■ EXERCISE BRIEF: Please answer from the text on hen nutrition and egg shell quality: which country focuses more on the internal quality of eggs than on external quality?

How hen nutrition impacts egg shell quality

How hen nutrition impacts egg shell quality

Industry professional discusses the numerous variables that play a role in shell quality

Laying hens around the world are housed in various types of systems, and in every system, shell quality is very important, explained Dr. Kayla Price, poultry technical manager with Alltech Canada, during the Egg-cellent shell quality: Learn the basics webinar, held on November 9.

Many countries around the world have a grading system for egg quality. While many of these countries focus on external quality of the egg, including Canada, the U.S. focuses more on internal quality. Regardless, a well-developed shell is important for producers when working to get a quality product to the consumer.

■ EXTRACTED RECORDS:

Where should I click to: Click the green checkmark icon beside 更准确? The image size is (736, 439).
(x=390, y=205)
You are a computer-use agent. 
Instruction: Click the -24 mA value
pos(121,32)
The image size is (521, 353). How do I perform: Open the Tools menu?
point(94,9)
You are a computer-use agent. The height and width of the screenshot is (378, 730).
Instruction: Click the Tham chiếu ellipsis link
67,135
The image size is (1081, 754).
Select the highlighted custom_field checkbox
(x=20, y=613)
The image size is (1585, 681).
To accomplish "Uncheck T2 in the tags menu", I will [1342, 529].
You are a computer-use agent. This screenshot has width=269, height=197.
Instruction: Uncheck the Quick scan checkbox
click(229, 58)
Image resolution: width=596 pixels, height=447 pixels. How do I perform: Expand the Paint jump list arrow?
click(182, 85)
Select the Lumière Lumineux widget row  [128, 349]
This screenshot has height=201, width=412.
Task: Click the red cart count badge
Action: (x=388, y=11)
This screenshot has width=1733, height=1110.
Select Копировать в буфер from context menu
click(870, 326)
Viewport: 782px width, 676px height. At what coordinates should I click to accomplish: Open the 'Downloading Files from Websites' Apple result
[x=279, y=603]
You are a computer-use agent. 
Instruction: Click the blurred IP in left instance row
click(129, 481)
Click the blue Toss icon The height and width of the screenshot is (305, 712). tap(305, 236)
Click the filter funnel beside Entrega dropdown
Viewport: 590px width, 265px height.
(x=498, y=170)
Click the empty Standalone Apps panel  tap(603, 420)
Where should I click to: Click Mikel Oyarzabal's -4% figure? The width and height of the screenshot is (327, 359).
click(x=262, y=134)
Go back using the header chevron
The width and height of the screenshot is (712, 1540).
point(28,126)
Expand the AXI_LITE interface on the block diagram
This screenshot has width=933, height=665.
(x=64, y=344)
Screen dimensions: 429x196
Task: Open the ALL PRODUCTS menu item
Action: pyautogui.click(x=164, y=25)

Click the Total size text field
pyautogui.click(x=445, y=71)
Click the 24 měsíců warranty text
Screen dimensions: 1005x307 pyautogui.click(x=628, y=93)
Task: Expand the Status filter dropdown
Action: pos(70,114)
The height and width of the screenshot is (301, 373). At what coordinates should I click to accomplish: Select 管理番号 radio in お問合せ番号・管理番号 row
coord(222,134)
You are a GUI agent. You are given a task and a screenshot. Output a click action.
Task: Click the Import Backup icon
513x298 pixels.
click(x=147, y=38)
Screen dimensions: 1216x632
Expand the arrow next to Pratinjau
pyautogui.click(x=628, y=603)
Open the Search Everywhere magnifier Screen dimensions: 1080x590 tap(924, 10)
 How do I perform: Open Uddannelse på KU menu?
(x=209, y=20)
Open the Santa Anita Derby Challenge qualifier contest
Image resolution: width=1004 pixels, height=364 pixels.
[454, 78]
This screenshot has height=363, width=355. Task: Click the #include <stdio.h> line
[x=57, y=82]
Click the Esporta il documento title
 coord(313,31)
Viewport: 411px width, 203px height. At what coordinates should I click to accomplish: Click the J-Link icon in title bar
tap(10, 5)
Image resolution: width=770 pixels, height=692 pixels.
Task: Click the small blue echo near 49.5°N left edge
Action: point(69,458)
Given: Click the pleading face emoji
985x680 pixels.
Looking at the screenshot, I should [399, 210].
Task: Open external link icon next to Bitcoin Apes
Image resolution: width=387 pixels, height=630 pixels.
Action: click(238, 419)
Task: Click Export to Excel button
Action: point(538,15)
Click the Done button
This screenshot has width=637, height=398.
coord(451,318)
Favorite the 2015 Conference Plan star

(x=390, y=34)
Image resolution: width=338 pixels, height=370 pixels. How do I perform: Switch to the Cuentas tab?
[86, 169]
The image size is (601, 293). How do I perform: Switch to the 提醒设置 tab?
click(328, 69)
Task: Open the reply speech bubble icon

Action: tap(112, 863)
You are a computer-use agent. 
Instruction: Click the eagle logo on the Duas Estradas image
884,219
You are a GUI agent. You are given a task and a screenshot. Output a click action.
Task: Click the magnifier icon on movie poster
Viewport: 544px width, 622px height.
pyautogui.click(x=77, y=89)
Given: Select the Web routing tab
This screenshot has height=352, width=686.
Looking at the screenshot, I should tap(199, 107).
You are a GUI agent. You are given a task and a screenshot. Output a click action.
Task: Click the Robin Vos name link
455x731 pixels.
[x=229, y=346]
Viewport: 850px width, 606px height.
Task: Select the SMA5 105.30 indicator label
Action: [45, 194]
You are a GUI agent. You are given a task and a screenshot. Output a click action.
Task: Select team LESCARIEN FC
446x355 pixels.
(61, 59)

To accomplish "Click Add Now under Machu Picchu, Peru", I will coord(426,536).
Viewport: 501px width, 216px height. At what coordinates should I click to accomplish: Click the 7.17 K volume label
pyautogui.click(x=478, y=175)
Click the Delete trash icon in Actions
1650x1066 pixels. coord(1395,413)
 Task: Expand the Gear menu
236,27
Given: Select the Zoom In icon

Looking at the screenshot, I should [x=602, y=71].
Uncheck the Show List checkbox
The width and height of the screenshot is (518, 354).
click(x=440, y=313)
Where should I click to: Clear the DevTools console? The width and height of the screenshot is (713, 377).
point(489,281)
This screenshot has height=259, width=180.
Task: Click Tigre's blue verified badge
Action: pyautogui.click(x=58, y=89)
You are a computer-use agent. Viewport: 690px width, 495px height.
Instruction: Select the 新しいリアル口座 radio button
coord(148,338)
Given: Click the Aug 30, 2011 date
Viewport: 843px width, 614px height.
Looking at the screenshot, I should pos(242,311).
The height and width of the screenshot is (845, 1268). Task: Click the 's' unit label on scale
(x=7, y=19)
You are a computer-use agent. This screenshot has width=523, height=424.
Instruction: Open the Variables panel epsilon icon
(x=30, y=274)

■ SOLUTION: The U.S.